Supplied data

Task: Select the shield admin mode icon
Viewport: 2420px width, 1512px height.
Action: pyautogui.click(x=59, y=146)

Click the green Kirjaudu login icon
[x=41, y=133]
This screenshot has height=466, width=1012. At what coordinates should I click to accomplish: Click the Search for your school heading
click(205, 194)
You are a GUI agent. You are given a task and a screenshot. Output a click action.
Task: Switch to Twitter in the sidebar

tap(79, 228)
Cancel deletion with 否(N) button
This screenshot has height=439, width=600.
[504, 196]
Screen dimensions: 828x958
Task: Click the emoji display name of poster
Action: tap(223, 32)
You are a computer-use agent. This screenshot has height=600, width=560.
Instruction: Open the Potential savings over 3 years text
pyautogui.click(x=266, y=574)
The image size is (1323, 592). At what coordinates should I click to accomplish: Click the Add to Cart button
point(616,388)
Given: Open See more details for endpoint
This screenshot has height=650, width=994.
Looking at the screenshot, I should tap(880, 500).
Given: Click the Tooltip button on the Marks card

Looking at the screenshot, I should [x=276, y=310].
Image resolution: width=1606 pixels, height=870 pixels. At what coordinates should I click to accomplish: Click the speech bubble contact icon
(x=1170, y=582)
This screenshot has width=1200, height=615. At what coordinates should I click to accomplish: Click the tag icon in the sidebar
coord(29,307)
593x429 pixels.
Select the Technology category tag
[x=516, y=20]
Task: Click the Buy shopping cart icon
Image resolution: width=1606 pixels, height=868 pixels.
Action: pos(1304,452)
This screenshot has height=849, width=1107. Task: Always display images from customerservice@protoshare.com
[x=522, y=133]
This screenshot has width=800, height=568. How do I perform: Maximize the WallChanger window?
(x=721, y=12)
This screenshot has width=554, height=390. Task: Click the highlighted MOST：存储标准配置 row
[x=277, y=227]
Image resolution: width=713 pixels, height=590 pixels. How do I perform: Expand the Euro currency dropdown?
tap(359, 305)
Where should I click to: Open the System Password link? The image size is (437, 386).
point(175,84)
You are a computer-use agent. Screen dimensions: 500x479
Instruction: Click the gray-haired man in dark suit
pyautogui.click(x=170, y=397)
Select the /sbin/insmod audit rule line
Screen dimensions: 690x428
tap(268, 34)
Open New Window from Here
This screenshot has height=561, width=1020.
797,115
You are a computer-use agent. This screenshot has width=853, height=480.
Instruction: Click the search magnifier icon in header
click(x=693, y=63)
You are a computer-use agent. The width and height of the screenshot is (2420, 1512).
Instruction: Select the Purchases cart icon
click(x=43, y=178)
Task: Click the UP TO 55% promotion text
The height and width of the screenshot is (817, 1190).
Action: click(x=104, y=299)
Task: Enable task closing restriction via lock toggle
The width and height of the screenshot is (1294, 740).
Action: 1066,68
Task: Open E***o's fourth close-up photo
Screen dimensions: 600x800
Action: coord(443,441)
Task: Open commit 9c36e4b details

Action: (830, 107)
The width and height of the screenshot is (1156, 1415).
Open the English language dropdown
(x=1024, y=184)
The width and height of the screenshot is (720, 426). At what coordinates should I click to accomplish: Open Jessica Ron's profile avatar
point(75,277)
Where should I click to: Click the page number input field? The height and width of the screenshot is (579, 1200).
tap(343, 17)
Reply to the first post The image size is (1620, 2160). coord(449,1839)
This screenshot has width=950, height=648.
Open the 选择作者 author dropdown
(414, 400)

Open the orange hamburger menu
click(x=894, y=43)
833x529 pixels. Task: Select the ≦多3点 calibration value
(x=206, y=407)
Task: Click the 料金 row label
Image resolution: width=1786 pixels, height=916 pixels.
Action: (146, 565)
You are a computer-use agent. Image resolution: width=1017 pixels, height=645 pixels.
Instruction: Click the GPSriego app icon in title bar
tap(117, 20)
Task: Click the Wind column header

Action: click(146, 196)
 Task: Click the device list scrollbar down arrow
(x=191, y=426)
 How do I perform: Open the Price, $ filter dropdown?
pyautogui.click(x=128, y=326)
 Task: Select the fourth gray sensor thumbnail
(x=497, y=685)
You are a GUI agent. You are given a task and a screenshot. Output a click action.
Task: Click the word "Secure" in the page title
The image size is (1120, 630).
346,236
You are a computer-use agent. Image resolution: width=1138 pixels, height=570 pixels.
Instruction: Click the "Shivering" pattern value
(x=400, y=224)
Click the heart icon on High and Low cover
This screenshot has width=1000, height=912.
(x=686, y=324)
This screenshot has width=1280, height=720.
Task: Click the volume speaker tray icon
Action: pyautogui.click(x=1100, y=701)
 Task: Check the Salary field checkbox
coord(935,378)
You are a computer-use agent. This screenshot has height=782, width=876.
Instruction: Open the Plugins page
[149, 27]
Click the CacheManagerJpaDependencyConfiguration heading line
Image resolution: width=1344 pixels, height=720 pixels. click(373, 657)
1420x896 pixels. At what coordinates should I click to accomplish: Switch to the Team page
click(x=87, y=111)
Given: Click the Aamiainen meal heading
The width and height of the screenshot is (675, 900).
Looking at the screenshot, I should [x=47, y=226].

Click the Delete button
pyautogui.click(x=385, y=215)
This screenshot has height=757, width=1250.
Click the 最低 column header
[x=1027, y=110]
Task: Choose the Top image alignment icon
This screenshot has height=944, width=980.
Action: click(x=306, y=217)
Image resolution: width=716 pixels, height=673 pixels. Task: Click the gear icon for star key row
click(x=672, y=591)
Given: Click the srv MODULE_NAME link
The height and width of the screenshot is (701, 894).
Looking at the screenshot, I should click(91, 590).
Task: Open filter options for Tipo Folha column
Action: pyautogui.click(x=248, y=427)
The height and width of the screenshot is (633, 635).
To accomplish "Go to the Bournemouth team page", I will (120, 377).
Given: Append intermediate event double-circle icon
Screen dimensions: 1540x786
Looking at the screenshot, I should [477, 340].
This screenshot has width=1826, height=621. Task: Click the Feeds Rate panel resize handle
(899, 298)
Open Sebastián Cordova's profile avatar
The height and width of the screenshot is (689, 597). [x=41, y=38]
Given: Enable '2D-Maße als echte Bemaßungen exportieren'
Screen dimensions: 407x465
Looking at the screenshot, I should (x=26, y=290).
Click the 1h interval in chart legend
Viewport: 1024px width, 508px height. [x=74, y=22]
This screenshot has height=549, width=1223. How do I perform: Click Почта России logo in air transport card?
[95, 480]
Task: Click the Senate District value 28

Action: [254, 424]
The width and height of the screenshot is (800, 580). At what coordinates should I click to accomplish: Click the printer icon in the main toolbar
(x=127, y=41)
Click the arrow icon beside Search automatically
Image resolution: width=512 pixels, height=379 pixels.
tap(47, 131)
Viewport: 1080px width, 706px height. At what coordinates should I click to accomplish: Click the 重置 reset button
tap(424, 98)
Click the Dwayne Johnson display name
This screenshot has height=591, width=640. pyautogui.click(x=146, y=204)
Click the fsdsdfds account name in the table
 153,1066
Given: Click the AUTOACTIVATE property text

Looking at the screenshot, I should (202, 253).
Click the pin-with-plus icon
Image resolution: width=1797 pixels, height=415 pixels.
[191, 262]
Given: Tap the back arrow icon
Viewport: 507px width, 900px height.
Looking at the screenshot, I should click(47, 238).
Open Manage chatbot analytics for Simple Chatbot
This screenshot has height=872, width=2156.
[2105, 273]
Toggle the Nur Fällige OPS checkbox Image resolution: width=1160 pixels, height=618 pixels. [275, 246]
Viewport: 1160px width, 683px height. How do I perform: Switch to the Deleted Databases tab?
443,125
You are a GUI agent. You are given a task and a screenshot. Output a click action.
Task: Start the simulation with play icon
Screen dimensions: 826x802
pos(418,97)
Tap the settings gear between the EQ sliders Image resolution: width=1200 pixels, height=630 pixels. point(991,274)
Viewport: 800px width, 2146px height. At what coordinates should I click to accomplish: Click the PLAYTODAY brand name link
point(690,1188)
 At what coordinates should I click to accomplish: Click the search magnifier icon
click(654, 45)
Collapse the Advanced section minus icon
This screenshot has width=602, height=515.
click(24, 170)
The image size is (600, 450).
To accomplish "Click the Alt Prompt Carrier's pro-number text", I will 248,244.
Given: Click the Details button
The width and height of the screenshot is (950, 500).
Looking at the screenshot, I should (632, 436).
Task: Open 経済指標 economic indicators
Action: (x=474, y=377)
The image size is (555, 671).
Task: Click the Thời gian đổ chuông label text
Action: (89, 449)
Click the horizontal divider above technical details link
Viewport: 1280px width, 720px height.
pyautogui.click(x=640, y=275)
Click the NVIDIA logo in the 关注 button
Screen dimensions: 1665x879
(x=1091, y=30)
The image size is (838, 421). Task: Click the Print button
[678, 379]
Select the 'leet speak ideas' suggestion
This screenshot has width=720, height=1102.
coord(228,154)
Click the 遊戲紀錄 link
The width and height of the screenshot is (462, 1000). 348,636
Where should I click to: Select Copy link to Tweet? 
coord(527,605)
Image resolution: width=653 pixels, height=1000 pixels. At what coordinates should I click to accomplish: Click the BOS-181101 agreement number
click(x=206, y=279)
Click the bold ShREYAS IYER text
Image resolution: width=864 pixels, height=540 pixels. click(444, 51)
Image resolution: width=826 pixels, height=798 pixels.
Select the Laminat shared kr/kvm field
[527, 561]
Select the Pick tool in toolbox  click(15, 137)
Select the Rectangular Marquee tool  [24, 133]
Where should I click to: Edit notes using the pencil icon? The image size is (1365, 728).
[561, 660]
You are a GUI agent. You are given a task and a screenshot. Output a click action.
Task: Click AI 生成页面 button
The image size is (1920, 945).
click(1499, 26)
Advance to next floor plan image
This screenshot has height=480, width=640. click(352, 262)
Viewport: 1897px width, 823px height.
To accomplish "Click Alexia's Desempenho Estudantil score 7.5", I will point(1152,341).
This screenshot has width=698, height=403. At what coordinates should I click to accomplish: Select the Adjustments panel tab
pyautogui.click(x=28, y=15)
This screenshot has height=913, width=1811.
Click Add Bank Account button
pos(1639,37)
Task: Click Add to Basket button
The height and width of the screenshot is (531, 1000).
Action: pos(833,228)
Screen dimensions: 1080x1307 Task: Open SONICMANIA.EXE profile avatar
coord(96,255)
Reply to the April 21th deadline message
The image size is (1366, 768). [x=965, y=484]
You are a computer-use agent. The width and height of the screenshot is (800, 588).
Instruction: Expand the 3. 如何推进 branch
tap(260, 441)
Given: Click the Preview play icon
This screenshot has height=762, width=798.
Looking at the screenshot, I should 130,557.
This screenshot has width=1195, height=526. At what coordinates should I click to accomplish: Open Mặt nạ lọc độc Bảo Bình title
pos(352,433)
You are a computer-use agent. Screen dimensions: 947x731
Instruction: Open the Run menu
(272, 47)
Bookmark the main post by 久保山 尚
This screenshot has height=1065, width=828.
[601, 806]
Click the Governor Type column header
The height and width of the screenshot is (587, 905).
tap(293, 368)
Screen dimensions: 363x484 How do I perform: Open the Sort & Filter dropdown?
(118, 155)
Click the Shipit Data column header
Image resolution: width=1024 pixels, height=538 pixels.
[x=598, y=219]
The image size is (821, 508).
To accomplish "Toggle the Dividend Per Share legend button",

Task description
Restate the data word for word. Begin at its first line, end at the line that contains "Cancel deletion with 否(N) button", and include both.

Your solution
Task: Select the shield admin mode icon
Viewport: 2420px width, 1512px height.
Action: pyautogui.click(x=59, y=146)

Click the green Kirjaudu login icon
[x=41, y=133]
This screenshot has height=466, width=1012. At what coordinates should I click to accomplish: Click the Search for your school heading
click(205, 194)
You are a GUI agent. You are given a task and a screenshot. Output a click action.
Task: Switch to Twitter in the sidebar

tap(79, 228)
Cancel deletion with 否(N) button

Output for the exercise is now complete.